To preface, I know from where I speak.

And, for "most" people, it actually "will" be alright, and tomorrow "will" be a brighter day. Sometimes, "time" does heal...and sometimes it doesn't! From what I've seen, what "is" true, is that many people that are depressed, wallow in it. It is all they know and they like it there, because it's familiar and doesn't force them to change. There is comfort in remaining "the same," or alone, because it is just that...comforting. It's what they know most.

Too many people, that I know, allow the feelings to remain, out of the fear of changing, or challenging themselves. The feelings remain because they won't let them go, or they don't even try to understand them. Too often they live in self pity and continual self doubt. If they didn't, we wouldn't have so many drama queens (and kings).

Some depression is due to physical issues....some really IS in the head, and much is also due to being too stuck too deep in the past, and to the "poor little me" syndrome to move on to living again. (Again...knowing where I speak from, and one of those people that wouldn't accept "depression" as something "I" would suffer from ever. Also, "never" accepted, until I was "out" of it. Sometimes realization comes retrospectively.)
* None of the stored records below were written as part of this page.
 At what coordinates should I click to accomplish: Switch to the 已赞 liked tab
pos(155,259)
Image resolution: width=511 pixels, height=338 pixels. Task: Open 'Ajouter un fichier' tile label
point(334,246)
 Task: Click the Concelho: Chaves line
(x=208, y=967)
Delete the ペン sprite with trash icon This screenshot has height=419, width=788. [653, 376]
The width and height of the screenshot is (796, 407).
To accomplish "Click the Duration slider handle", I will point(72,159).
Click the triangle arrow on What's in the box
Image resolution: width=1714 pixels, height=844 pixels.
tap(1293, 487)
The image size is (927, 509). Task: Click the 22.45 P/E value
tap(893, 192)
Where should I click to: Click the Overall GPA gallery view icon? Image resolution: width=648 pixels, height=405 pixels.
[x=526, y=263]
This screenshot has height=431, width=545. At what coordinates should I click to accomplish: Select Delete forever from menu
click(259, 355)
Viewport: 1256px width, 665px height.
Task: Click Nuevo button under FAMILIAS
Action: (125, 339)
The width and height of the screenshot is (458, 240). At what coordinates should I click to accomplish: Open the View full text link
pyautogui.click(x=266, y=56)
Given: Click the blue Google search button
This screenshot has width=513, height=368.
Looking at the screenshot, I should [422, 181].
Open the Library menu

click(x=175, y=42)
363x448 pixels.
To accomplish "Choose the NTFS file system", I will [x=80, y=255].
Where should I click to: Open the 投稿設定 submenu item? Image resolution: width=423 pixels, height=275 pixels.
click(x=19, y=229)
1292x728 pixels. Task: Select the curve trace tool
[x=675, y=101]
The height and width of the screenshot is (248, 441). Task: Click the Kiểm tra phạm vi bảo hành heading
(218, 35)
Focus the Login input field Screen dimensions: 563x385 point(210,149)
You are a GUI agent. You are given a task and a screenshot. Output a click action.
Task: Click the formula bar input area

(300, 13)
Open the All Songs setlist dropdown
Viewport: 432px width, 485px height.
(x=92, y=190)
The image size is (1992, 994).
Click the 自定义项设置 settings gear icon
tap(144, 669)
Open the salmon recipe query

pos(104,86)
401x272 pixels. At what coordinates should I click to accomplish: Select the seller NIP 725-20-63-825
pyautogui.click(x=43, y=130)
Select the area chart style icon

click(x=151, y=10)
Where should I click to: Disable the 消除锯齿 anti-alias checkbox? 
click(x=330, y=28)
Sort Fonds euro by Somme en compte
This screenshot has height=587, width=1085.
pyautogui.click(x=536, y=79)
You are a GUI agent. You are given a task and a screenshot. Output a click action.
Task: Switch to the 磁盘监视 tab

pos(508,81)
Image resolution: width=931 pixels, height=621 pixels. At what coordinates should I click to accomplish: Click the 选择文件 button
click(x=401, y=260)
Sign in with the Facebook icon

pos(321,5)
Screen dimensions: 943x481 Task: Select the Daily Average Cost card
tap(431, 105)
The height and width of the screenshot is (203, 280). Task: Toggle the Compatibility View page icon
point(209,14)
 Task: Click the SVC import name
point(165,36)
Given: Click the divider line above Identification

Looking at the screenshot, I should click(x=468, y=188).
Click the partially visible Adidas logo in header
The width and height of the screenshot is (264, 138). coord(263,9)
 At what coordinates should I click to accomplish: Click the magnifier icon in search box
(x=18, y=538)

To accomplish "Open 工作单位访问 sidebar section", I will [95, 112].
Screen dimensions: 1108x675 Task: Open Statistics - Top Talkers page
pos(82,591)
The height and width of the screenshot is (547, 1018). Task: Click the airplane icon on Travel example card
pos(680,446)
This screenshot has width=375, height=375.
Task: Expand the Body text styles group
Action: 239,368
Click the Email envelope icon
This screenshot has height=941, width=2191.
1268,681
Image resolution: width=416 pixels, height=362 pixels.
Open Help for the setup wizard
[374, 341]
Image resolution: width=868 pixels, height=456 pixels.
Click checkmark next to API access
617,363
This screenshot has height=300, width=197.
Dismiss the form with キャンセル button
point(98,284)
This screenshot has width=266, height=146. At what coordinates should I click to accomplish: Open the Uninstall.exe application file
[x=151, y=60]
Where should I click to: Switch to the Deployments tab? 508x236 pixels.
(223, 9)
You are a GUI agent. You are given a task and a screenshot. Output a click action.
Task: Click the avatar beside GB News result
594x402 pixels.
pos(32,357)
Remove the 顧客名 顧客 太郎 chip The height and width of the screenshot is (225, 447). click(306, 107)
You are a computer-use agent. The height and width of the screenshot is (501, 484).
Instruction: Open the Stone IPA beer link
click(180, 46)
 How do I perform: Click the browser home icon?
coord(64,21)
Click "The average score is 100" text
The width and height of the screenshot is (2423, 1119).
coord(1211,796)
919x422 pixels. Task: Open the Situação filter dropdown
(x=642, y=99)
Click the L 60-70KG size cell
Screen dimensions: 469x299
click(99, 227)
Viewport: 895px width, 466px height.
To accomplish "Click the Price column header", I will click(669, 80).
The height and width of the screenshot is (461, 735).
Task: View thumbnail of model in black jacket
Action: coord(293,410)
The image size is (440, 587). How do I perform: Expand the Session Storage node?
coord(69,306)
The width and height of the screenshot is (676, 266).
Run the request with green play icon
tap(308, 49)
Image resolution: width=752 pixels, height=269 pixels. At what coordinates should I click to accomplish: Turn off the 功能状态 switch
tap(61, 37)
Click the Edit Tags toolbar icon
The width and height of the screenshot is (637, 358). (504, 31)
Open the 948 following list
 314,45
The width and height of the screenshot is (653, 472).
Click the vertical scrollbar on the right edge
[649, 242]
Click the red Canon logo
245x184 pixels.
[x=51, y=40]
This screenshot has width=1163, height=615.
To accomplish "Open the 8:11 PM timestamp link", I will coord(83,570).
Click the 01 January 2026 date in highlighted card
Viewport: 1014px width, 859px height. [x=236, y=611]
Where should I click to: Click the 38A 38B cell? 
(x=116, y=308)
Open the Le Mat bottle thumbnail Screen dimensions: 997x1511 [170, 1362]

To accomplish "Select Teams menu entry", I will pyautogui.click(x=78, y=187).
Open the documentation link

Most people that I know, that suffer depression, aren't able to let go of the things that brought about the despair. They'd rather remain where they are...because that's what they know, more than anything. Living their life, and being happy, is too foreign, and actually takes work. They can't invest new energy into living, because all their energy is being used to keep themselves down.

This is not a rant, as much as realizing that much of those depressed ARE really there by choice, in spite of not being fully aware of the reason they are there. For me, the realization didn't coming "during" the depression, but rather well "after" I submerged from a horrible place. (Not really THAT "horrible"...but I was just "existing" for a period of time.)

Some internalize their feelings, and shelter themselves from others, and yet others talk incessantly about it. There's no difference, but each remains where they are, without ever moving on. Sad, but true.

Things CAN get better, but there has to be some effort to get there.